Local-first sync. Any backend.
LakeSync is an open-source sync engine for local-first TypeScript apps. Your data lives in SQLite on the device, syncs through a lightweight gateway, and flushes to the backend of your choice — Postgres for small data, BigQuery for analytics, S3/R2 via Apache Iceberg for large data. Source connectors pull data from external systems like Jira and Salesforce into the same pipeline. Same client code either way.
Documentation · Getting Started · Architecture
Most sync engines lock you into a single backend. LakeSync's LakeAdapter interface decouples sync from storage — swap backends without changing client code.
| Traditional Sync | Data Lake | LakeSync | |
|---|---|---|---|
| Offline-first | Yes | No | Yes |
| Column-level conflict resolution | Rarely | N/A | Yes |
| Pluggable backend | No | No | Yes |
| Small data (Postgres/MySQL) | Yes | No | Yes |
| Analytics (BigQuery) | Sometimes | Sometimes | Yes |
| Large data (Iceberg/S3/R2) | No | Yes | Yes |
| Time-travel queries | No | Yes | Yes |
| Real-time WebSocket sync | Sometimes | No | Yes |
| Source connectors (Jira, Salesforce, ...) | No | No | Yes |
| Self-hosted or edge (CF Workers) | Sometimes | No | Yes |
sequenceDiagram
participant App as Your App
participant DB as Local SQLite
participant GW as Gateway (CF DO / Self-Hosted)
participant Backend as Any Backend
App->>DB: INSERT / UPDATE / DELETE
Note over App,DB: Zero latency — local write
DB-->>GW: Push column-level deltas (HTTP or WebSocket)
GW-->>DB: ACK + pull remote changes
Note over GW: Deltas merge via HLC + LWW
GW->>Backend: Batch flush
Note over Backend: Postgres? BigQuery? R2?<br/>You choose the adapter.
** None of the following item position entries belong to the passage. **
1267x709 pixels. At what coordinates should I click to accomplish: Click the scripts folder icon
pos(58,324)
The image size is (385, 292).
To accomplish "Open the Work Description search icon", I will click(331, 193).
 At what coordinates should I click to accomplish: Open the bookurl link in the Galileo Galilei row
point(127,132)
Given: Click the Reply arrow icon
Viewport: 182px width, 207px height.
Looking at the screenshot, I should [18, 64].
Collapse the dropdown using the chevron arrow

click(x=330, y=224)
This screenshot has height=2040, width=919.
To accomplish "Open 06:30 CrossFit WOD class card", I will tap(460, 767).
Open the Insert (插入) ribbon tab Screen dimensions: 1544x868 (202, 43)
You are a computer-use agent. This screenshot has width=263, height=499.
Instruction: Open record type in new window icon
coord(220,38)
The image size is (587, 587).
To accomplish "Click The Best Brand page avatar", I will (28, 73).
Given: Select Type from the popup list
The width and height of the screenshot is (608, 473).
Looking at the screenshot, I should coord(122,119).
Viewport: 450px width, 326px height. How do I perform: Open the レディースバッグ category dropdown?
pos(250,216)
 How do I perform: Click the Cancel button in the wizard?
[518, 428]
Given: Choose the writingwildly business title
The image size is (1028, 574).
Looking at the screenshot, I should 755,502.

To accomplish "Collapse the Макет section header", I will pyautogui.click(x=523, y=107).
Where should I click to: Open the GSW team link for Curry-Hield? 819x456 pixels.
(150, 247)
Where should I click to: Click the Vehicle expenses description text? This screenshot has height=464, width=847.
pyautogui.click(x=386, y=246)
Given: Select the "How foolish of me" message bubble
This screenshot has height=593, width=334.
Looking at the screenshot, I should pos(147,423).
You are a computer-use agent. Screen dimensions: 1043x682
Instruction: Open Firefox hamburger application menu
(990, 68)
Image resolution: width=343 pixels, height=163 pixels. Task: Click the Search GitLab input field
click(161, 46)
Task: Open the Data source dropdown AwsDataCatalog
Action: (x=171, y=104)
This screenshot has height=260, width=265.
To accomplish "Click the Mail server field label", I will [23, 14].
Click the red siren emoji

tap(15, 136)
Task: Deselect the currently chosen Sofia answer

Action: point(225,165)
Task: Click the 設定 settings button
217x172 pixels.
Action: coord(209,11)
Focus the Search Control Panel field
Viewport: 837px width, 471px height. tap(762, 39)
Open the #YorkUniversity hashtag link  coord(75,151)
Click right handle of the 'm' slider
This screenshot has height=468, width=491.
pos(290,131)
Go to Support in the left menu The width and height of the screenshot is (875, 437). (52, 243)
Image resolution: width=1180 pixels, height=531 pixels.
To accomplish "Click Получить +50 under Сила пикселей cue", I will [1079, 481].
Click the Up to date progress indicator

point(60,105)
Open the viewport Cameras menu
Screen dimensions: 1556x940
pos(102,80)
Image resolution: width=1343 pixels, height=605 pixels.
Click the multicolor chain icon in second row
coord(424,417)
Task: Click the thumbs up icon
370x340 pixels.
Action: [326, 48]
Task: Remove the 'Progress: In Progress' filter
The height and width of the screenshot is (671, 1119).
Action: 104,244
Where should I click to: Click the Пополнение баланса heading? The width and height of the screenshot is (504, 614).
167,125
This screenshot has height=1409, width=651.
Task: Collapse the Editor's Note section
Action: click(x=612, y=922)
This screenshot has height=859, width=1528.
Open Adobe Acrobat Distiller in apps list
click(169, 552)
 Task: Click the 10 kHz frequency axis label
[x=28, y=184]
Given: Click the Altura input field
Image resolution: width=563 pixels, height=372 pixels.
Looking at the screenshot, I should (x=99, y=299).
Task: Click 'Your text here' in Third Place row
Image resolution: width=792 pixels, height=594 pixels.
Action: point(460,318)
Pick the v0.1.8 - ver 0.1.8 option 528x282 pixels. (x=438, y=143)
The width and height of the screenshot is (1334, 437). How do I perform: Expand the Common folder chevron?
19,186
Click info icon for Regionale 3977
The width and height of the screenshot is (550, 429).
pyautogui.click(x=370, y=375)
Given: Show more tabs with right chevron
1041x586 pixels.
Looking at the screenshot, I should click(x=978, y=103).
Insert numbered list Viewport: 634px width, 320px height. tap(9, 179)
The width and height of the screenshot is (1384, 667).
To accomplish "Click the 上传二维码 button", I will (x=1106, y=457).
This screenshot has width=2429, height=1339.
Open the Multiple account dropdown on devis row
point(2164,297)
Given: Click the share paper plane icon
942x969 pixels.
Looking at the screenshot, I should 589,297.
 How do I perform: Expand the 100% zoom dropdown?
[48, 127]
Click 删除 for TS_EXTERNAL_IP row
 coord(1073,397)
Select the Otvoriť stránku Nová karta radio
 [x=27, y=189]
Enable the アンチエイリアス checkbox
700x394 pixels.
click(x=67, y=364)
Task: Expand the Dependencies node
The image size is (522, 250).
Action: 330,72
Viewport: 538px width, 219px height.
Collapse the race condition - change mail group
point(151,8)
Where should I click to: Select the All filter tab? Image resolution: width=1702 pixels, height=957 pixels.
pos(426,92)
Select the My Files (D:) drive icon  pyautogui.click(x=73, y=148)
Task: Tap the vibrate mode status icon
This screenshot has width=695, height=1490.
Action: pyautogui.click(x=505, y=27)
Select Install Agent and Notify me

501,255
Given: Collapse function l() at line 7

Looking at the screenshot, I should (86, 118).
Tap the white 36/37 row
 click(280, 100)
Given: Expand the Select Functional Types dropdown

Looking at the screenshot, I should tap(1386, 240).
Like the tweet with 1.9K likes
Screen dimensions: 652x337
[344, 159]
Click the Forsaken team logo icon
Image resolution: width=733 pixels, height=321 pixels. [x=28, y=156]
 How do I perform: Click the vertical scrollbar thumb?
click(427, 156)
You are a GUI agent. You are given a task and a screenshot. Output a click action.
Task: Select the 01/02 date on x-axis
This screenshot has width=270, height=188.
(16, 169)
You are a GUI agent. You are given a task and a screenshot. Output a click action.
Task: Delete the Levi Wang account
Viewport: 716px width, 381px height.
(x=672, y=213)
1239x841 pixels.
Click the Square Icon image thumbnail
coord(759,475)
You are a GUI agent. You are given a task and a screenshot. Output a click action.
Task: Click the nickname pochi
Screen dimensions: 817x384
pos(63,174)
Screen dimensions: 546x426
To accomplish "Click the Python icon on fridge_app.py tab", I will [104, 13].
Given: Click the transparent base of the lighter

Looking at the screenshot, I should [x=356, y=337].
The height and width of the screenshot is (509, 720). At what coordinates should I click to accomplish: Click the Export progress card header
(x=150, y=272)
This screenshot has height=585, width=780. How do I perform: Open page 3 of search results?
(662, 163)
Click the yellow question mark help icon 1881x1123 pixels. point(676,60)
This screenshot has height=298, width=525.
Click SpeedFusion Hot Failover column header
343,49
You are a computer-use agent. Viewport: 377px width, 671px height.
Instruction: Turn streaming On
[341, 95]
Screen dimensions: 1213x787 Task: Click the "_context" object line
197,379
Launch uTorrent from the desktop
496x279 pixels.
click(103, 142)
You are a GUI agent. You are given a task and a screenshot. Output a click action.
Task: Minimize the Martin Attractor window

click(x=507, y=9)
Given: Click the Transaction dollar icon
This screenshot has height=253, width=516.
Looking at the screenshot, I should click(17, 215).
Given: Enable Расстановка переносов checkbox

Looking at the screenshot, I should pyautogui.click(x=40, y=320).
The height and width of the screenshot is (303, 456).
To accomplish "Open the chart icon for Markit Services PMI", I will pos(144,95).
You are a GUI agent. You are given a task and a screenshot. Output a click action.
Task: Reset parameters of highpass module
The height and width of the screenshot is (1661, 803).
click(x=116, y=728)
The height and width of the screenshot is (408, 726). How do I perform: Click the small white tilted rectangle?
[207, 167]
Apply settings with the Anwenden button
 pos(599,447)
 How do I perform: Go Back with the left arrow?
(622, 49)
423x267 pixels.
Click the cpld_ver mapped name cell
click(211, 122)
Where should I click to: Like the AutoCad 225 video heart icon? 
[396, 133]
- Mutations write to local SQLite with zero latency
- Column-level deltas push to a lightweight gateway (HTTP or WebSocket)
- Gateway merges via Hybrid Logical Clocks — concurrent edits to different columns are both preserved
- Batch flush to whatever backend you choose via the adapter interface
- Source connectors poll external systems (Jira, Salesforce, ...) and ingest data through the same gateway
Client SQLite → Gateway → Postgres / MySQL / RDS
Familiar tooling, standard SQL queries, simple operational model. The PostgresAdapter or MySQLAdapter flushes deltas directly to your database.
Client SQLite → Gateway → Apache Iceberg (S3/R2)
Infinite scale on object storage. Operational data and analytics data are the same thing. Query with Spark, DuckDB, Athena, Trino — zero ETL.
const adapter = new CompositeAdapter({
routes: [
{ tables: ["users", "settings"], adapter: postgresAdapter },
{ tables: ["events", "telemetry"], adapter: icebergAdapter },
],
defaultAdapter: postgresAdapter,
});The CompositeAdapter routes deltas to different backends by table name. When your data outgrows one backend, migrateAdapter() moves it to another — idempotent and safe to re-run.
const adapter = new FanOutAdapter({
primary: postgresAdapter, // sync — fast operational reads/writes
secondaries: [bigqueryAdapter], // async — best-effort analytics replica
});The FanOutAdapter writes to a primary adapter synchronously and replicates to secondaries in the background. Secondary failures never block the write path.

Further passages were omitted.